About this task — Copy the line containing "The width and height of the screenshot is (1036, 1173).", then all lines after it up to and including the final line of the material, exactly and without additions.
+++
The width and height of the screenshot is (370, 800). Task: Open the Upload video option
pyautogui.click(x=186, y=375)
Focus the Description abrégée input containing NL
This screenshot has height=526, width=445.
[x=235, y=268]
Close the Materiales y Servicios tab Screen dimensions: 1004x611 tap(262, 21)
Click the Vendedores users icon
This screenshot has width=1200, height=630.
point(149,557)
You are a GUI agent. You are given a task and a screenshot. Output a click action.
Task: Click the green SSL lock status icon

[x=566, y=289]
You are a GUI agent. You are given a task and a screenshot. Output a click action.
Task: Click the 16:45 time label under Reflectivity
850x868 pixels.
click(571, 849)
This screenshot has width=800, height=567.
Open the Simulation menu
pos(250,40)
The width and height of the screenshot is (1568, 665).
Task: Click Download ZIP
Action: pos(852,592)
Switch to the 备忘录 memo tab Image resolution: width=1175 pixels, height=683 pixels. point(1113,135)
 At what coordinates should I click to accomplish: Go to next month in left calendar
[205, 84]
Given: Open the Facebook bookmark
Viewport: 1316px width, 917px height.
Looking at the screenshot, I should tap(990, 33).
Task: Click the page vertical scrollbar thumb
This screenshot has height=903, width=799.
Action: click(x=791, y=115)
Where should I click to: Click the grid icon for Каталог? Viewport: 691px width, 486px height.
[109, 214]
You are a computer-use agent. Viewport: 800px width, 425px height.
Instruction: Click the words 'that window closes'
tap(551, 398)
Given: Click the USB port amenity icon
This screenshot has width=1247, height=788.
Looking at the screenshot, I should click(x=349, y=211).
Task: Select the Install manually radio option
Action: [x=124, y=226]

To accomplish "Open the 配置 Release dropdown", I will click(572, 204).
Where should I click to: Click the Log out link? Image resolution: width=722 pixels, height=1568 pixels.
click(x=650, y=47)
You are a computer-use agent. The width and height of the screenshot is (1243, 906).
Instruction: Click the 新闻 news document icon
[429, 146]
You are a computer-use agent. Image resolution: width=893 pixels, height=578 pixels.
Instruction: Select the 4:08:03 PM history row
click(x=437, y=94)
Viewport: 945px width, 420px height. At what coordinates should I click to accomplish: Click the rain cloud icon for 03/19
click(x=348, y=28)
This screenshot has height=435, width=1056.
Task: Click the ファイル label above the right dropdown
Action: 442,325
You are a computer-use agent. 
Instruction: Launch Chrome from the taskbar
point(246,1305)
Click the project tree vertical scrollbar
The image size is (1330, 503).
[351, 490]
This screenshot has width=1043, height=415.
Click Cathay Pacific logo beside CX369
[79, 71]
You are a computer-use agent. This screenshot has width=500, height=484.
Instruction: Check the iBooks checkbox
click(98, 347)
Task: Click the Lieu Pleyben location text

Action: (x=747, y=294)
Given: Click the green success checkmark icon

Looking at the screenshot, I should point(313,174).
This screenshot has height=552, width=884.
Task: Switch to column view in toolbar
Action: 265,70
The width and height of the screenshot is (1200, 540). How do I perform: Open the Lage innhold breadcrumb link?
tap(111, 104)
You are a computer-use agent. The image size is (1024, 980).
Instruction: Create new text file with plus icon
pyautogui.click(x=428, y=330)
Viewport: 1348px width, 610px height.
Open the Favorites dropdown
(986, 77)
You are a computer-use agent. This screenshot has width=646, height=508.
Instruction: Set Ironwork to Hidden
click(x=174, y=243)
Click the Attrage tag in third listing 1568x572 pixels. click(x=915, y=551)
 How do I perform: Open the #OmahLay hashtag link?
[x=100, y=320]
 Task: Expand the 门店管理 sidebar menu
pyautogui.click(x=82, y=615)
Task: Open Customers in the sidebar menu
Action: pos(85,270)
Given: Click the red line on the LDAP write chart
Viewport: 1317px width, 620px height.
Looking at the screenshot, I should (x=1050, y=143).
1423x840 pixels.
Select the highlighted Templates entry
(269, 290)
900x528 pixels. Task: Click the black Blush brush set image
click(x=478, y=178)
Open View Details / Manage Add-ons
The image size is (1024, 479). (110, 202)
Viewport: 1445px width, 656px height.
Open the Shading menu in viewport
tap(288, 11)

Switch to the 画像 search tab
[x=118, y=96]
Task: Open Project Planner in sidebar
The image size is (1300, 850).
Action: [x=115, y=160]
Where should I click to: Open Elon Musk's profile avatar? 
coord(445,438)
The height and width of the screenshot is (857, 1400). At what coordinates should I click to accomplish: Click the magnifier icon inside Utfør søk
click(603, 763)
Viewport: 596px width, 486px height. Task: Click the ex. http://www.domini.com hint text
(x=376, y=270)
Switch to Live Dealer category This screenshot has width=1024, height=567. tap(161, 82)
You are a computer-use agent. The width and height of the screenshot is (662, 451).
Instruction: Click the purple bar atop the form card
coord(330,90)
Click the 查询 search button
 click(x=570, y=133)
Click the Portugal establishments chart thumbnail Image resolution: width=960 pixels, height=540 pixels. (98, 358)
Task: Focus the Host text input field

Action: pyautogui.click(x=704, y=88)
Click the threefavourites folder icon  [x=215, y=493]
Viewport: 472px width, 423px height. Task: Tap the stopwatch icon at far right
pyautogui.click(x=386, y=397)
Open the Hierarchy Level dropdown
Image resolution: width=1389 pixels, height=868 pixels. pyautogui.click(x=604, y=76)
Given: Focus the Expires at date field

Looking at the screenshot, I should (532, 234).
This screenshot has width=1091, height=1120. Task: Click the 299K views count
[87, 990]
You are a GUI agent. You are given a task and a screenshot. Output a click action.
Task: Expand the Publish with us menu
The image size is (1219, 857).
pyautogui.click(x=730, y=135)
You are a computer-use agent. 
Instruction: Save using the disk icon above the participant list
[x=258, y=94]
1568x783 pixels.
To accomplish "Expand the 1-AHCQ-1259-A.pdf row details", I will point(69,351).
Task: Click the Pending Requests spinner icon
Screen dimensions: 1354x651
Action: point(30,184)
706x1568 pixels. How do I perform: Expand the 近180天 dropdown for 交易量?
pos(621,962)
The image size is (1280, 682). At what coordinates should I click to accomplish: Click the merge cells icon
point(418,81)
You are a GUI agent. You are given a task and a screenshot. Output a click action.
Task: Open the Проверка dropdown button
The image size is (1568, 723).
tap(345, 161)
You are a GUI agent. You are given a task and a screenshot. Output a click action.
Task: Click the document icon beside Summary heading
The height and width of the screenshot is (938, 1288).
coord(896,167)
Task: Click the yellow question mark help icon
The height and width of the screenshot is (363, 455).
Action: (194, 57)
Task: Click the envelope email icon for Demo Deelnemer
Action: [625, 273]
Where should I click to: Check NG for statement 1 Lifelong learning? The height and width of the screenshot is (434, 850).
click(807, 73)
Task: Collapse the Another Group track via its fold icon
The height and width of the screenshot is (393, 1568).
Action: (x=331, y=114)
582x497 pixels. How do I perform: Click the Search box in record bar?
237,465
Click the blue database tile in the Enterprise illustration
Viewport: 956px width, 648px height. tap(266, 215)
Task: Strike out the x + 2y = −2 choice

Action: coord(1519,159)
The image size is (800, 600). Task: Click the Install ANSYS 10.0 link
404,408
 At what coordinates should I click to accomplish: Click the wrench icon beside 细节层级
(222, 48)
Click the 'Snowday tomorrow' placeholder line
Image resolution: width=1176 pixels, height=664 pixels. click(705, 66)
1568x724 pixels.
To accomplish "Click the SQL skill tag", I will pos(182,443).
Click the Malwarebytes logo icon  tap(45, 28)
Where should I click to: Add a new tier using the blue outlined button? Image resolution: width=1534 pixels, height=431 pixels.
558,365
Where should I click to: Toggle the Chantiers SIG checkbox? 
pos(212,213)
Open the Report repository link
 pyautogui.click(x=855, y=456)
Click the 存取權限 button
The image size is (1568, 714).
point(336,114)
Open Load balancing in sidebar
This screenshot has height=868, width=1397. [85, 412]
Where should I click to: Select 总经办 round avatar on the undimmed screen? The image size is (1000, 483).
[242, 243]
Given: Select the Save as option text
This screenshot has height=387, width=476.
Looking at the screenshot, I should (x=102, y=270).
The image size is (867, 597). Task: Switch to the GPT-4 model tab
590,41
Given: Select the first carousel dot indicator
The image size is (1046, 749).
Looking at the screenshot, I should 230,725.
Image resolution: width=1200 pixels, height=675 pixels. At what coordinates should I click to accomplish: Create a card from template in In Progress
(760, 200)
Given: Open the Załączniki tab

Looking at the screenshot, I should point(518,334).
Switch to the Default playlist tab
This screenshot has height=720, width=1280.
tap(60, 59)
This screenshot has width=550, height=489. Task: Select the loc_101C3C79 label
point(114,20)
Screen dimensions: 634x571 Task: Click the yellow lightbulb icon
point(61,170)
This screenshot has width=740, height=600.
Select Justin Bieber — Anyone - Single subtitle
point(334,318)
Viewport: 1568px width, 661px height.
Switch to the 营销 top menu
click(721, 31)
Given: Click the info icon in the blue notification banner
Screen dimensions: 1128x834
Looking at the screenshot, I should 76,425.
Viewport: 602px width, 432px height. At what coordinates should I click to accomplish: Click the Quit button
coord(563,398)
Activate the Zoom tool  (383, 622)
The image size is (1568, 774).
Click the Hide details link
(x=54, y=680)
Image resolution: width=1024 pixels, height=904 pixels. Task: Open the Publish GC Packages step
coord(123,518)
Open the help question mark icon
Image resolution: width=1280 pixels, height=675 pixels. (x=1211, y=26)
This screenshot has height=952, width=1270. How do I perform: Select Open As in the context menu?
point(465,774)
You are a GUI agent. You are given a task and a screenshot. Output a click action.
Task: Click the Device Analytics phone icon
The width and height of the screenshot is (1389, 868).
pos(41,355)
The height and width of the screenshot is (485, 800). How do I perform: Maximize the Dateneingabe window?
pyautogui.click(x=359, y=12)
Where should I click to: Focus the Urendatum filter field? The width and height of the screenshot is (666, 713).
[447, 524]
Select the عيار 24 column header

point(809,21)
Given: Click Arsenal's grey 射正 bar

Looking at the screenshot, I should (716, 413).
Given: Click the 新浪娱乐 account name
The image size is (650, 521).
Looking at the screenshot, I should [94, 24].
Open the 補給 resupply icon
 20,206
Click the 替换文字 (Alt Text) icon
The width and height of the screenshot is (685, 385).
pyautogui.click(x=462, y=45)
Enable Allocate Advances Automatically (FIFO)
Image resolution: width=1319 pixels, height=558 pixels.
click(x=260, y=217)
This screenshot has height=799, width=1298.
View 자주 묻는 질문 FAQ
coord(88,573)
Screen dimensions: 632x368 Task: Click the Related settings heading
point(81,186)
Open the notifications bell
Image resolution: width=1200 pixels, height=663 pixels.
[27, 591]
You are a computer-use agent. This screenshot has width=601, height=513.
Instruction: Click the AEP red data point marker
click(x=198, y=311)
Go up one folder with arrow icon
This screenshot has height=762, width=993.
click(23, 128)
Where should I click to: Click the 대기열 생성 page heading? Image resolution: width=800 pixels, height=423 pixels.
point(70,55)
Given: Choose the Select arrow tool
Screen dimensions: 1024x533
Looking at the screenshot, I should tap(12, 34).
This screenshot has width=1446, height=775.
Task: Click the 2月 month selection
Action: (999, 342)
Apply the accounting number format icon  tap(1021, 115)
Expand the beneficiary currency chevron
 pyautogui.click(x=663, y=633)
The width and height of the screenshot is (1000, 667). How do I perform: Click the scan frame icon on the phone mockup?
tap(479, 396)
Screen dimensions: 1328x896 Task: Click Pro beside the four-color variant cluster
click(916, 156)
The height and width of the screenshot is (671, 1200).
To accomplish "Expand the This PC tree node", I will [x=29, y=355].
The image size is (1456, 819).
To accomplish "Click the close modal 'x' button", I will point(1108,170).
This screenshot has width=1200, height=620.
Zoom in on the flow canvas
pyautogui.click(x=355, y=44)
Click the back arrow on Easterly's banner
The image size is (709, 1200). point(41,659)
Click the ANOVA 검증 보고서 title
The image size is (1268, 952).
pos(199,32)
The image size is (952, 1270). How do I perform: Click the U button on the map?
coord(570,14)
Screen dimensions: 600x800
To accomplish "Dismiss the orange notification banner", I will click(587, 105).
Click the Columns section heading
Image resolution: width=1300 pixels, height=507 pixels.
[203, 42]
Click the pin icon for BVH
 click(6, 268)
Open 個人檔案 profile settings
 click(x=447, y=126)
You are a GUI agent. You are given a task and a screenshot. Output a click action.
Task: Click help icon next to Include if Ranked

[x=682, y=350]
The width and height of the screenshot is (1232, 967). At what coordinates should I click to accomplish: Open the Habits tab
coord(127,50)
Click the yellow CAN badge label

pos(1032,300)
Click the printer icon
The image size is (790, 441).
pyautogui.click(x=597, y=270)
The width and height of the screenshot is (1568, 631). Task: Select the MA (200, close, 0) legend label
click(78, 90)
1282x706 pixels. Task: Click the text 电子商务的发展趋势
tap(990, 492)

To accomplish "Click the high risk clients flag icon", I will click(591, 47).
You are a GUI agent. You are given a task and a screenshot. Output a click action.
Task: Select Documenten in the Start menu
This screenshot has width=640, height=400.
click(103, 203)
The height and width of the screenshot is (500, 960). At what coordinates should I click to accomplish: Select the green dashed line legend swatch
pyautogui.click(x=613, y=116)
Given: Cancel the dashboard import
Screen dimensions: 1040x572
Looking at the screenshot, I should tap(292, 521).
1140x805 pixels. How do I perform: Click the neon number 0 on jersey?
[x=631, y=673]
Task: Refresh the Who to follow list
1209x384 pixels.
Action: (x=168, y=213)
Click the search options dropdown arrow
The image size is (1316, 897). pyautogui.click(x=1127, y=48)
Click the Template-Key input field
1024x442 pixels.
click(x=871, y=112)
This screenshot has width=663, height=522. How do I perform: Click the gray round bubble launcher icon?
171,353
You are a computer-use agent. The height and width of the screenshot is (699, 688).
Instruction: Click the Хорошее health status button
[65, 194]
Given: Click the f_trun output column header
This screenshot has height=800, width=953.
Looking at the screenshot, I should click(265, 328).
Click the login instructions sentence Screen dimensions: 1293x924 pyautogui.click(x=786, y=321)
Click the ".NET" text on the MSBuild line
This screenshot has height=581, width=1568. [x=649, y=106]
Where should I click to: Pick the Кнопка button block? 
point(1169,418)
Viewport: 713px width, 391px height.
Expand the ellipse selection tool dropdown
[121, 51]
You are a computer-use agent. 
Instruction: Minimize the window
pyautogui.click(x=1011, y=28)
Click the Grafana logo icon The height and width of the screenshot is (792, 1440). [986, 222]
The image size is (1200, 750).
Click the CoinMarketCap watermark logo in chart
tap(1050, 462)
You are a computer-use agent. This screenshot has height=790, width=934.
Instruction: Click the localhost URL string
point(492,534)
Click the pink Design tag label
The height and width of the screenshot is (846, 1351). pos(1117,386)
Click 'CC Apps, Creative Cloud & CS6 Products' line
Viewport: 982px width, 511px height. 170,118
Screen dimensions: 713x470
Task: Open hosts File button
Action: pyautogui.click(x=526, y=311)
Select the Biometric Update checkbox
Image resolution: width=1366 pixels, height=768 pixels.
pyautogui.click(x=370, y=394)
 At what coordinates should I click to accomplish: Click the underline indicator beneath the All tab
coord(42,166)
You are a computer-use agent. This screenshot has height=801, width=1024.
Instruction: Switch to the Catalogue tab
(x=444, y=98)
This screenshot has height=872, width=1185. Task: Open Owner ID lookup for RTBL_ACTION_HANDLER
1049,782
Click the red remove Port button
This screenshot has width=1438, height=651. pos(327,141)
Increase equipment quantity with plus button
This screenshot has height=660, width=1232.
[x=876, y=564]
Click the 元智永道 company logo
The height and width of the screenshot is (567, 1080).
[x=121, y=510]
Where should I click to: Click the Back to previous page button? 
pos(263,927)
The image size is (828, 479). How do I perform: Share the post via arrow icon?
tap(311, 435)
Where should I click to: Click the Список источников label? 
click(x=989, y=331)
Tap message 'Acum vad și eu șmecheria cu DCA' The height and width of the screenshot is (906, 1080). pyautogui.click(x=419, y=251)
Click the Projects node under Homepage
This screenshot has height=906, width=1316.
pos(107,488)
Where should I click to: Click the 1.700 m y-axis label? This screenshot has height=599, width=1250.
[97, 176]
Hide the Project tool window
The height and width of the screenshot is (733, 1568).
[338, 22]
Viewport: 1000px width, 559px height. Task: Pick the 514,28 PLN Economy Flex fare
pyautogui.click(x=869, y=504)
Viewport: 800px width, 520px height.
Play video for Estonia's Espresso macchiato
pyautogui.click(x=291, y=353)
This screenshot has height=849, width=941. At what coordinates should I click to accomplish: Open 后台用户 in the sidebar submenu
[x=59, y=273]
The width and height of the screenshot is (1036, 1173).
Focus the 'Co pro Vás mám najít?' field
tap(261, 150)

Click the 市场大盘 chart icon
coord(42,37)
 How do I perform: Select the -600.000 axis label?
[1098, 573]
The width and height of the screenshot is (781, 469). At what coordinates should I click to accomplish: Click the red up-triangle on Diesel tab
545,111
+++
Answer to the problem —
The width and height of the screenshot is (1036, 1173).
Focus the 'Co pro Vás mám najít?' field
tap(261, 150)

Click the 市场大盘 chart icon
coord(42,37)
 How do I perform: Select the -600.000 axis label?
[1098, 573]
The width and height of the screenshot is (781, 469). At what coordinates should I click to accomplish: Click the red up-triangle on Diesel tab
545,111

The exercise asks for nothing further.